▶ _What is being asked_:
Pick out all lines with the word "column" from the records that follow.

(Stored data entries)
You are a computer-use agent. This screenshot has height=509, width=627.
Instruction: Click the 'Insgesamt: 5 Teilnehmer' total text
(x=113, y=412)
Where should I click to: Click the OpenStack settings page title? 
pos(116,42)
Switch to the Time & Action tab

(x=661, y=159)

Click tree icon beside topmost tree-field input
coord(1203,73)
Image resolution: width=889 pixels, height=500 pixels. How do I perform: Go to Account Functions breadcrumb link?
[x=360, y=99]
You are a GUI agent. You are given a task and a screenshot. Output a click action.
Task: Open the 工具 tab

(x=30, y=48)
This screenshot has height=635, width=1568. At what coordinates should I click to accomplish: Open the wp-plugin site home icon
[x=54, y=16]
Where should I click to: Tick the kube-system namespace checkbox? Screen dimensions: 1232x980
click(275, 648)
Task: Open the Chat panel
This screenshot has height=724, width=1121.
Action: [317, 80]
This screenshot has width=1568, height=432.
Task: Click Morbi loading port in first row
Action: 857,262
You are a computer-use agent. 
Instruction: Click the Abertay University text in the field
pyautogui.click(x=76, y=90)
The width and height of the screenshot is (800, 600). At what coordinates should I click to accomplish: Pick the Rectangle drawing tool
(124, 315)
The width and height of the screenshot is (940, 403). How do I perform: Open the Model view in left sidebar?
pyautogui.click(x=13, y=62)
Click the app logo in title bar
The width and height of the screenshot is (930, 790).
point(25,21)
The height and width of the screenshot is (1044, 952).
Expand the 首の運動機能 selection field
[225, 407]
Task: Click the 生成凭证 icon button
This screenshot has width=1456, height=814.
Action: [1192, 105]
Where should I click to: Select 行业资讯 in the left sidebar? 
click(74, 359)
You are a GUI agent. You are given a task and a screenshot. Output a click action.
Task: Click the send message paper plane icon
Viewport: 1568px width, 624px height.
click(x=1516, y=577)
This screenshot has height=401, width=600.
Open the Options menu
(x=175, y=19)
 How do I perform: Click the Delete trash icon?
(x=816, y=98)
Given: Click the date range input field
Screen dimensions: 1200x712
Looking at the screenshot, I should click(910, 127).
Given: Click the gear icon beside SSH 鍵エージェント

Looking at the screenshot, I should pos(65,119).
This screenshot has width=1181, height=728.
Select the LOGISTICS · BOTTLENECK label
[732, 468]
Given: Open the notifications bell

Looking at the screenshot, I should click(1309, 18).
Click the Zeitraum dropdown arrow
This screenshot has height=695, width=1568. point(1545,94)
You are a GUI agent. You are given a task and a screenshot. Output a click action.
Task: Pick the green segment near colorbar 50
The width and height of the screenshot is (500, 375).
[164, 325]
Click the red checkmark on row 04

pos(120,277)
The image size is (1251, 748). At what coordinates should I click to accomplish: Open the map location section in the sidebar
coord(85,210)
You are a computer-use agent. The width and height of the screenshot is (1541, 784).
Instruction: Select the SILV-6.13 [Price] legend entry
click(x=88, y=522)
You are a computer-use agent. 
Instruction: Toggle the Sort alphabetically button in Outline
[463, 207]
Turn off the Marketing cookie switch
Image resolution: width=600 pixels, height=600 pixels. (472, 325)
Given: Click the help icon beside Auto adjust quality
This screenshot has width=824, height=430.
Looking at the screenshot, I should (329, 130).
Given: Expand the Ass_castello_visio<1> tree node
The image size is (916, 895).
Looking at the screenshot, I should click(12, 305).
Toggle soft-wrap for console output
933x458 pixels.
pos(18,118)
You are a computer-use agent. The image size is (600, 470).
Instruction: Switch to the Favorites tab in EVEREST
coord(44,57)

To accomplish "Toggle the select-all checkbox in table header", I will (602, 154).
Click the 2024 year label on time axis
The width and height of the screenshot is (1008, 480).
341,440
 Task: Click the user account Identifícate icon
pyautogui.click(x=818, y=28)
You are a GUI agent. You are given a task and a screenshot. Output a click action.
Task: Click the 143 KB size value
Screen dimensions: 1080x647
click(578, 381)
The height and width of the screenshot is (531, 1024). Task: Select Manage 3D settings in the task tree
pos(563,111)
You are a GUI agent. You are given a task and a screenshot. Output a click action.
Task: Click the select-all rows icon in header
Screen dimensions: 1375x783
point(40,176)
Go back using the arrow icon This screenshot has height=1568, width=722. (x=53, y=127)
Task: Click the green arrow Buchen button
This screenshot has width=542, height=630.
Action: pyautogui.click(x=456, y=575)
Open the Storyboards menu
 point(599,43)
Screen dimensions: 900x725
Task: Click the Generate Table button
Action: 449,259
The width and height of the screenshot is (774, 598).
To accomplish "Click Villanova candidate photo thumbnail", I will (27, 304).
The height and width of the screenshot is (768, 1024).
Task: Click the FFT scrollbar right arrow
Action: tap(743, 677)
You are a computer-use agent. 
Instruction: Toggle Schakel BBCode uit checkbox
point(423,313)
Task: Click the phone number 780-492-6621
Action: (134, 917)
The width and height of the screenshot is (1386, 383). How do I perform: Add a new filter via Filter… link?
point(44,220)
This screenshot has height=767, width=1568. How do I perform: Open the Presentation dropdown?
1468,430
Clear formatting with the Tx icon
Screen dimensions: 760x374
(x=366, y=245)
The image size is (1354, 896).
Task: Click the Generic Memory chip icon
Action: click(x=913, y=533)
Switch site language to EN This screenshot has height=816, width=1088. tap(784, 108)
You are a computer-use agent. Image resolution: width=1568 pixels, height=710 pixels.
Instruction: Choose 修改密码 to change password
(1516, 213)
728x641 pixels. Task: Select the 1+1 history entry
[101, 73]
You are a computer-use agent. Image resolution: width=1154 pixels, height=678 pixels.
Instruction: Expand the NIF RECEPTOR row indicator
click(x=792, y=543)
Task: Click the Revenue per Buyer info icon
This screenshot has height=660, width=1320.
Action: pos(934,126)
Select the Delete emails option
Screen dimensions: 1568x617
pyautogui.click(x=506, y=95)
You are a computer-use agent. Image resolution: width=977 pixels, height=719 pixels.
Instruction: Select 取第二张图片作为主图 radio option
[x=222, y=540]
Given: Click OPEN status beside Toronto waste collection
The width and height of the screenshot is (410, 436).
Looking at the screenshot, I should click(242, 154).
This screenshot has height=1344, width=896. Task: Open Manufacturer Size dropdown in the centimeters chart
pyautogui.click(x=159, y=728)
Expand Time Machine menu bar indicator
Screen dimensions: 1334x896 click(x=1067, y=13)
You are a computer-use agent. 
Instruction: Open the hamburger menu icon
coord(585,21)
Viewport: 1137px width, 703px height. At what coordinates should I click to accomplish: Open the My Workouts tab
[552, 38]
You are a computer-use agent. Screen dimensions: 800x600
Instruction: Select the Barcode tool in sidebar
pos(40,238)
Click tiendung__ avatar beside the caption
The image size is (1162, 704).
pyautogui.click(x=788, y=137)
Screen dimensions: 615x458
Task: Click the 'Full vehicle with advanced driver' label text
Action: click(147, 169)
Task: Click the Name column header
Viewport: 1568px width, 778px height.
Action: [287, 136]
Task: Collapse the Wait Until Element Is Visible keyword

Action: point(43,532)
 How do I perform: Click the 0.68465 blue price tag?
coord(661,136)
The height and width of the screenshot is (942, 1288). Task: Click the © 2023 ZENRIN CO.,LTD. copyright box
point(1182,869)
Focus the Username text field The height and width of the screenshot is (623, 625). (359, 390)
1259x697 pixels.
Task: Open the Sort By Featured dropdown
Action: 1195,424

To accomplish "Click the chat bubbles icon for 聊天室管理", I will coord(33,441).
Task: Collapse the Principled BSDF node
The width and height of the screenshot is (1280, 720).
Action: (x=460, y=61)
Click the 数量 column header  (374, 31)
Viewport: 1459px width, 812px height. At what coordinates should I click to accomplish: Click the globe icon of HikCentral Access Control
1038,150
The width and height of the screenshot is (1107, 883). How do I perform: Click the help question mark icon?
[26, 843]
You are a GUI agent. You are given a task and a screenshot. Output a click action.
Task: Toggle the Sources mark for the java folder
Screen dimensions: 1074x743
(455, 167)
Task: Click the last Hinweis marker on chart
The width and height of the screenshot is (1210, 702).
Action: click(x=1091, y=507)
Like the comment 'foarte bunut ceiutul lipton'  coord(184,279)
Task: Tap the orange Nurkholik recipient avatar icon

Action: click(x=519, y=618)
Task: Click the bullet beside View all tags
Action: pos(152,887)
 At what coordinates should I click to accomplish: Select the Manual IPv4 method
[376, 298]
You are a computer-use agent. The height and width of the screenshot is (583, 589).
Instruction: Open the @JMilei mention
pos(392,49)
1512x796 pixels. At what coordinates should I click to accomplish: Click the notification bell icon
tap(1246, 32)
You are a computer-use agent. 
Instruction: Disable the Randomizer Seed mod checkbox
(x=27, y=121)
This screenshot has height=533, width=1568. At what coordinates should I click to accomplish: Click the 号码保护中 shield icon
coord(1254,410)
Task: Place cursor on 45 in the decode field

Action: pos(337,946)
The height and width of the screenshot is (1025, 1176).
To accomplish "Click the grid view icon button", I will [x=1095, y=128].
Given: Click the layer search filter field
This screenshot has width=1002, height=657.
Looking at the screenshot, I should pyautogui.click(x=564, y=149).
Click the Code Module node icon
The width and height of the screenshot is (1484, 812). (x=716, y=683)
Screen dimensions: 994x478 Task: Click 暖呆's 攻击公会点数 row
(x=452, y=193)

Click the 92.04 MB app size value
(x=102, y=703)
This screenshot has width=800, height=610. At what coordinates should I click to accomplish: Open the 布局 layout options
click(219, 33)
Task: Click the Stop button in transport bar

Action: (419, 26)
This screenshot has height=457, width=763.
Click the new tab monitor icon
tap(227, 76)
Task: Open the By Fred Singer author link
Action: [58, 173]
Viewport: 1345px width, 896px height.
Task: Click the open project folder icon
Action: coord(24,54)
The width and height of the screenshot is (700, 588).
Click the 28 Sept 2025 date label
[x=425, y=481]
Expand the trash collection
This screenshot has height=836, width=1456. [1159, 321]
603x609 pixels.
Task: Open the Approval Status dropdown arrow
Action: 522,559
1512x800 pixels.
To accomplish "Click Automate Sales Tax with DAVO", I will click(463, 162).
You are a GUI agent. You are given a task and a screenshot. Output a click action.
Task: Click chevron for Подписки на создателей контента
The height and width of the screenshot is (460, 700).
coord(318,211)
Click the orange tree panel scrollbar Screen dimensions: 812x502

▶ _Answer to the problem_:
Task: Click the Name column header
Click the 数量 column header  (374, 31)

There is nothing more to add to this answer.